Übelkeit oder Kopfschmerzen sind zwei typische Symptome in einer Schwangerschaft, doch daneben gibt es oft noch weitere körperliche Beschwerden, die teilweise medikamentös behandelt werden müssen. Was im Alltag kein Problem ist, stellt sich in der Schwangerschaft oft als besondere Herausforderung dar, um weder Mutter noch Kind zu gefährden.

Wenn die Mutter unter einer chronischen Erkrankung wie Diabetes, Asthma, Epilepsie oder Bluthochdruck leidet, war das in der Vergangenheit immer mit besonderen Risiken für Mutter und Kind verbunden. Auch heute stellen Schwangerschaften unter diesen Voraussetzungen die Mutter vor besondere Herausforderungen, damit das Kind gesund und munter zur Welt kommt. Vorsorgeuntersuchungen müssen häufiger durchgeführt werden. Das enge Zusammenwirken zwischen der Mutter, einem spezialisiertem Facharzt und dem Gynäkologen ist bei allen Risikoschwangerschaften zu empfehlen.

Wenn die Mutter an Asthma oder Epilepsie leidet, ist eine durchgehende Einnahme der Präparate besonders wichtig, um Anfälle zu vermeiden, die sowohl Mutter als auch Kind schaden könnten.
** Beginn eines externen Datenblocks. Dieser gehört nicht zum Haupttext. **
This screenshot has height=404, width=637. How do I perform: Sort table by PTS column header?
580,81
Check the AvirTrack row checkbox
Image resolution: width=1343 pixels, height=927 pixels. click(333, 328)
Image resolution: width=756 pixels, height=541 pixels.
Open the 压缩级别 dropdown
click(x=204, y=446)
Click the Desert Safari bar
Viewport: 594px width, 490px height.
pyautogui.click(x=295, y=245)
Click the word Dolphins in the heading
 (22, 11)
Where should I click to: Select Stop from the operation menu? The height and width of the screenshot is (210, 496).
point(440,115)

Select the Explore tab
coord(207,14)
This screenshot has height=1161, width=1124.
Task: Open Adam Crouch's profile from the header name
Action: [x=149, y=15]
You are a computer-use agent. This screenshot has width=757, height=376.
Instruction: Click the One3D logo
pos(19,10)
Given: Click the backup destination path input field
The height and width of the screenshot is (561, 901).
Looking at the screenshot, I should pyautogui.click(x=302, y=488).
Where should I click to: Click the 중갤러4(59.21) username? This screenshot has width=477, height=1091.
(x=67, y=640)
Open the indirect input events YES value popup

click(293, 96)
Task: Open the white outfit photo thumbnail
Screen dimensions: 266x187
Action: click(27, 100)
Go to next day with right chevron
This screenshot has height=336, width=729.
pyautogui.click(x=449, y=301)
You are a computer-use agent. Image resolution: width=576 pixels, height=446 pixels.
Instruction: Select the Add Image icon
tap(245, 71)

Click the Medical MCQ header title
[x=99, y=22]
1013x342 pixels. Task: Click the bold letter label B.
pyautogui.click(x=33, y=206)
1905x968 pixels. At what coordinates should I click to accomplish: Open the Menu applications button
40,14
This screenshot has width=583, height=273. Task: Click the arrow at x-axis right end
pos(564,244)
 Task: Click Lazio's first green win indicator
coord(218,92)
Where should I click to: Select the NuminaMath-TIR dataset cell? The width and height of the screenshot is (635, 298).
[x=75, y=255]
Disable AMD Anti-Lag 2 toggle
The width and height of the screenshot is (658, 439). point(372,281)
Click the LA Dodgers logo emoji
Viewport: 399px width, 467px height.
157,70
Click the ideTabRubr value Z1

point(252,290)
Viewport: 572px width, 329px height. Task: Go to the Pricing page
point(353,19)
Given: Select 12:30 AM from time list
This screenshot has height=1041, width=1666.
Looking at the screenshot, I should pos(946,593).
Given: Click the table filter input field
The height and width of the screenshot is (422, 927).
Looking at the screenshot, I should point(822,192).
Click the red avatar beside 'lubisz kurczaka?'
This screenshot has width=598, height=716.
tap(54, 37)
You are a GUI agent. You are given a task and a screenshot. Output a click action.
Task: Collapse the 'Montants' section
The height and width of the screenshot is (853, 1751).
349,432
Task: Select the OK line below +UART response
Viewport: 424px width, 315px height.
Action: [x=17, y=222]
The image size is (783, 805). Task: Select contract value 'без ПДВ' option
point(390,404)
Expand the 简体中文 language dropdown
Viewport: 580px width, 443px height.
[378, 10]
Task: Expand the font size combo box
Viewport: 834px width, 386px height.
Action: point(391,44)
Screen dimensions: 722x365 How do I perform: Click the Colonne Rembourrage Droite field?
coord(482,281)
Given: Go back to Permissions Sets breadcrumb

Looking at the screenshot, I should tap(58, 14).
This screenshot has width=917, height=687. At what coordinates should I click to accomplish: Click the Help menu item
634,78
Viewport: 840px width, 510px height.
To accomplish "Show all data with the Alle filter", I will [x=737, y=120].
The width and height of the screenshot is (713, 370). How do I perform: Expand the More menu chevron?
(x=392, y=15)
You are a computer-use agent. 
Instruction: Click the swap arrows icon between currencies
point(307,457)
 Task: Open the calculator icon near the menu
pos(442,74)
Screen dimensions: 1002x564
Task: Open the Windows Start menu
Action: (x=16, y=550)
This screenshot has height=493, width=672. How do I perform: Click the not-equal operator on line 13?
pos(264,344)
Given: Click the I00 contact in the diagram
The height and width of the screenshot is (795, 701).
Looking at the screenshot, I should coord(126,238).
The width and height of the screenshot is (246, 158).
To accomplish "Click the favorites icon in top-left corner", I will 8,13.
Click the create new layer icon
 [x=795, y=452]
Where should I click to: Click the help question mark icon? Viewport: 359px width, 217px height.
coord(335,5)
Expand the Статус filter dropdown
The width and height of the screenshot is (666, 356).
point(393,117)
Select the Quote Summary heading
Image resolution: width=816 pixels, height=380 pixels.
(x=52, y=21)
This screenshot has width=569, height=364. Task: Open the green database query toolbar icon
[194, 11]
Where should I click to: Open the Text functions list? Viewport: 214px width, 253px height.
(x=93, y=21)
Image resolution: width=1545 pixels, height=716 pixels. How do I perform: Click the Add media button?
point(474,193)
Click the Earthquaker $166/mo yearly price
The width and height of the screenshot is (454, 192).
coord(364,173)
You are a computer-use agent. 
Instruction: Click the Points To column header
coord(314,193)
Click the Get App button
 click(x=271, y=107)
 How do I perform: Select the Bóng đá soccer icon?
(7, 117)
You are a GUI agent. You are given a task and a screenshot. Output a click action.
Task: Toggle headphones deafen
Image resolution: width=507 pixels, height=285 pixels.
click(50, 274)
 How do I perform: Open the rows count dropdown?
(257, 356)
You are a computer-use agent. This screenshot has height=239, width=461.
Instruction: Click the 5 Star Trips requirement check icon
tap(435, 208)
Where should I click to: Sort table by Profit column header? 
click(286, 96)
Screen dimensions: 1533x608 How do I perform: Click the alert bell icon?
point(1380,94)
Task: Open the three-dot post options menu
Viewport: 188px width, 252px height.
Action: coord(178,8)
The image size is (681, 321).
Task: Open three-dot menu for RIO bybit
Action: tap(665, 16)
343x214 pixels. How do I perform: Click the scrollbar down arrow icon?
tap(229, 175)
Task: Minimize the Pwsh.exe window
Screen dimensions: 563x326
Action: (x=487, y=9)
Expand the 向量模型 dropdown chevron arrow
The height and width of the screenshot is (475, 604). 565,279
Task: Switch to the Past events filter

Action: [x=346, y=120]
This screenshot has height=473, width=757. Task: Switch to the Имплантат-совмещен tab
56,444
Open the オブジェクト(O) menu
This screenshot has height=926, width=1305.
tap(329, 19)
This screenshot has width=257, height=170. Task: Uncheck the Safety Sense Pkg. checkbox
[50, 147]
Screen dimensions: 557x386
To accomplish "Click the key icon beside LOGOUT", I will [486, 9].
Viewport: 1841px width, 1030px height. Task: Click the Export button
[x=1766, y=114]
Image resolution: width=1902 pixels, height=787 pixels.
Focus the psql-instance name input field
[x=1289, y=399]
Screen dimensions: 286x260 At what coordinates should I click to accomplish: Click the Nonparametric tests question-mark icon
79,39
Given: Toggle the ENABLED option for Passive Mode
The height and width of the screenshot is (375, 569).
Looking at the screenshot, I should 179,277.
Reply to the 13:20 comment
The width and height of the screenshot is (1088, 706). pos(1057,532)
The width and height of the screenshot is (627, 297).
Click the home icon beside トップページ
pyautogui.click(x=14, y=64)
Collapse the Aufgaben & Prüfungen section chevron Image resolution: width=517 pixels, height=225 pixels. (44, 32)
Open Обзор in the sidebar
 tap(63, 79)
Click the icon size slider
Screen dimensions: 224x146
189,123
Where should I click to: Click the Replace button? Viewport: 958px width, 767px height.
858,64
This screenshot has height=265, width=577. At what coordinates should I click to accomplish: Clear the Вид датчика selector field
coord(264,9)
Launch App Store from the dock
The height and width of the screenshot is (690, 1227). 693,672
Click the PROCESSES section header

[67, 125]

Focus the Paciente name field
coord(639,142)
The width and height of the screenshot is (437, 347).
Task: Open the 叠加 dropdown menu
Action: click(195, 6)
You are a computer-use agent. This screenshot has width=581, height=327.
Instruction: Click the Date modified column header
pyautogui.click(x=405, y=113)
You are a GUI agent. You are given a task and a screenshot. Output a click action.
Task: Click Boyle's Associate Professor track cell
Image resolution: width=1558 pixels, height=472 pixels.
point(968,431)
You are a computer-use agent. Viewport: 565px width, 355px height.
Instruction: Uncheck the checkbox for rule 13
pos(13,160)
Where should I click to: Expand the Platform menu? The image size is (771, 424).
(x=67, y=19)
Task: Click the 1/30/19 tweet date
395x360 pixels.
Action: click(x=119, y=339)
Vom Arzt muss allerdings die Ungefährlichkeit der Medikamente im Vorfeld bestätigt werden.

Durch die stark schwankenden Stoffwechselvorgänge ist bei Schwangeren mit Diabetes die korrekte Einstellung zur Regulierung des Blutzuckerspiegels deutlich schwieriger. Bei fehlerhafter Insulinversorgung erhöhen sich die Risiken für Früh- oder Fehlgeburten. Auch die Gefahr einer Fehlbildung steigt. Erleichtert wird die richtige Einstellung der Patientinnen durch häufige und regelmäßige Messungen und Vorsorgeuntersuchungen.

Die Gefahren bei Schwangerschaften von Bluthochdruck-Patientinnen sind sowohl für Mutter als auch für das Kind vielfältig. Gerade weil nicht alle Medikamente „schwangerschaftstauglich“ sind muss der Facharzt oder Allgemeinmediziner konsultiert werden. Er nimmt auch regelmäßige Blutdruck-Messungen vor und kontrolliert Leber- und Nierenwerte.